The third matter that I wish to speak to is simply this: We have taken an inordinate length of time on this motion for reasons which I have indicated - the times for which honourable senators have spoken. I suggest that this debate should be finished forthwith. It is a Government motion. I am not moving any motion that the debate be terminated, but I make the suggestion to the Government that if it is really concerned to get on to Government business, to deal with the orders of the day and to finish the debate on the Bill that we have been dealing with for the last 2 days, it has 2 alternatives. Firstly, it should not put up any more speakers, but should let the issue go to a vote. Secondly, it could move that the question be put. If it does this I can assure it that the Opposition will accede to the motion. It is in the Government’s hands as to whether it wants to get onto its business. I believe that the pattern that we have been seeing today is a pattern of frustration and delay. It is a calculated device to put the blame on the Opposition when the real blame rests with the Government itself.
– I will disappoint the honourable senator who has just resumed his seat because I shall be very short in my remarks. I advise him that I am often very short in my remarks. Senator Greenwood, the former Attorney-General, said that the diatribe we have just heard from him about Senator Murphy in any attempt to split the Labor Party is perhaps unworthy of him. I would say that it would be unworthy of anyone else but it is completely worthy of Senator Greenwood. We have become accustomed to hearing such remarks from him. I wish to deal with the question seriously. I think that I have the right to say a few words as the Minister representing the Minuister for Transport (Mr Jones) who is most concerned with this question. When this question arose previously during the last minute of the debate discussions were held with the responsible Minister. His attitude, which we announced at the time, was that he was prepared to go along with the establishment of the Senate Select Committee on Bass Strait Shipping Services and to give it every assistance possible, provided that the usual practice operated - that the Government had a majority of members on the Committee. This is the usual practice.
Those who have served on committees will realise that in the main majority reports of committees are the unanimous view of the Committee. Honourable senators serving on committees arrive at different decisions when making reports after hearing the opinions of experts who give evidence before a committee. But on most occasions unanimous decisions are reached. Therefore, I would not think that the membership of the Committee would be very important. When there is disagreement by a section of a committee, prominence is given to that disagreement by the presentation of a minority report which is published and circulated. No one loses by the fact that the members holding this view were in the minority on the committee.

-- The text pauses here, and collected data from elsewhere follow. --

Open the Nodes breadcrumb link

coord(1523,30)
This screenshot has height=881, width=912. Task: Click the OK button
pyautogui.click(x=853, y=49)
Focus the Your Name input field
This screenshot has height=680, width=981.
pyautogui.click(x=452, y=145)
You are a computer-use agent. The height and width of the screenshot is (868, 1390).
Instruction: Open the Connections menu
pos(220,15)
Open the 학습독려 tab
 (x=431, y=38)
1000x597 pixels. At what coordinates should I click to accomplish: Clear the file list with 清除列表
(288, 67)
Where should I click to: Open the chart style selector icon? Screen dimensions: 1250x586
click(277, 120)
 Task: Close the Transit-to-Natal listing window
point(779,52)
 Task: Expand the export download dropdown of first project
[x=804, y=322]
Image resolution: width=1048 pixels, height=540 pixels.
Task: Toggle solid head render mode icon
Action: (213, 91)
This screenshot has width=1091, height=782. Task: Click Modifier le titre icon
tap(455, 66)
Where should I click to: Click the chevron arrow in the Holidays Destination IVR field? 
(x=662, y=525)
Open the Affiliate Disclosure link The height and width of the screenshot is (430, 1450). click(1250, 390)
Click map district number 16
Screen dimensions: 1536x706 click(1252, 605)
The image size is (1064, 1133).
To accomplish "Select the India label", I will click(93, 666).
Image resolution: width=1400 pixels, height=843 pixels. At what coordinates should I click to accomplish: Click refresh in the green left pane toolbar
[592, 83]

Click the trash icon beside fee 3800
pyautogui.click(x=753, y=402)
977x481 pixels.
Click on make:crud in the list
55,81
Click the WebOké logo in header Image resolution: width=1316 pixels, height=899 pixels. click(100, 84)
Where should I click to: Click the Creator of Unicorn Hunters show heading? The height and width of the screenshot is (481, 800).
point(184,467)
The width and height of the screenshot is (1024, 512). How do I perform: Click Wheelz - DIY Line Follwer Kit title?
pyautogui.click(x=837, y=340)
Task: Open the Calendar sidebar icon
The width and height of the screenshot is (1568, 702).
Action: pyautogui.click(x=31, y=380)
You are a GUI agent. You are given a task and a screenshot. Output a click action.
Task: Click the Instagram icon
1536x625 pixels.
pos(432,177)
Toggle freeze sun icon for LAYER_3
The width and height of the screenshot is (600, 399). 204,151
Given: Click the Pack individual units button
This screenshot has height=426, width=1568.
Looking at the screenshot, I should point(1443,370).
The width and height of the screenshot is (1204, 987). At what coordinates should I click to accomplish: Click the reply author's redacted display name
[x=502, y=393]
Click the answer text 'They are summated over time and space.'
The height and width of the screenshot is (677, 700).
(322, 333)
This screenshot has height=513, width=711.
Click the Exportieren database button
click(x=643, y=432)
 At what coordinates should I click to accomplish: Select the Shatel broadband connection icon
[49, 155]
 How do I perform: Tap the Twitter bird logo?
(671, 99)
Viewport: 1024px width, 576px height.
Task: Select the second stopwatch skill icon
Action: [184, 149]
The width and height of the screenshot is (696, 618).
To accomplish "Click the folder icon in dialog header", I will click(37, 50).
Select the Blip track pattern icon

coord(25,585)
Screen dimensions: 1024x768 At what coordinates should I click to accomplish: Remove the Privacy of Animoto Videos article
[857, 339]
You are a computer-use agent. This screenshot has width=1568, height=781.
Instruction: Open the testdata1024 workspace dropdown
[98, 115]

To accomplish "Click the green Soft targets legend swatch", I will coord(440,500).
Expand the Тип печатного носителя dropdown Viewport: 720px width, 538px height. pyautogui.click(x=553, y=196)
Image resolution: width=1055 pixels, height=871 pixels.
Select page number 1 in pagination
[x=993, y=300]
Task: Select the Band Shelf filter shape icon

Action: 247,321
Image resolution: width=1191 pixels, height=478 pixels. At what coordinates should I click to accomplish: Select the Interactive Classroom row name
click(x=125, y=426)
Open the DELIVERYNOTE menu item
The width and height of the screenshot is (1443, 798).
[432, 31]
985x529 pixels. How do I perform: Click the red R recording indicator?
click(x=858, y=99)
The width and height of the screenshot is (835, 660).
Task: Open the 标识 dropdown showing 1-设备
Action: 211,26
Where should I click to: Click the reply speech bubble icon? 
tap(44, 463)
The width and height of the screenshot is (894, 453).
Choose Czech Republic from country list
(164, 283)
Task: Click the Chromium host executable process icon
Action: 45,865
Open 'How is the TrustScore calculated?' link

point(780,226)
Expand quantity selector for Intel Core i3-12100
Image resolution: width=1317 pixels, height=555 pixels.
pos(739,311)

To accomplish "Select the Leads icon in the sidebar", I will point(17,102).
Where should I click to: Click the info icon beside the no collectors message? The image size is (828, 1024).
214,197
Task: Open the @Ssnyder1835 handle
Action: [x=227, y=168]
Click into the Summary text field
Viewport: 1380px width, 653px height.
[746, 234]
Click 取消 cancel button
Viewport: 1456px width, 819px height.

We now have a new position. Normally, the official Opposition has accepted the right of the Government to have a majority on committees. Now, we have proposals which have not been put forward by the main Opposition Party, whereby we would have a stacked Committee.
We have 2 proposals, one a private motion presented by Senator Wright and another which I believe we will discuss this evening presented by Senator Gair. These individuals want, not an inquiry, but a witch hunt. As I stated, the Government wants a majority of members on the Committee because it will be an inquiry into government action. It will not be an inquiry into this Government’s action. It will be an inquiry into the operations of the ‘Straitsman’ and whether it is suitable for the service between King Island and Australia. If the inquiry finds that it is a suitable vessel and that it has not been used, this will be more a condemnation of the previous Government than of this Government. In June of last year the vessel went off the run after an appeal was made from Tasmania for a subsidy from the Commonwealth for the purpose of keeping it in operation. That appeal was rejected by the then Minister for Shipping and Transport. If what Senator Rae and Senator Wright hope to find - they appear determined to find it - by the appointment of this Committee is found, it will be a condemnation of the previous Government. As I have told honourable senators, active consideration is being given to the solution of this problem.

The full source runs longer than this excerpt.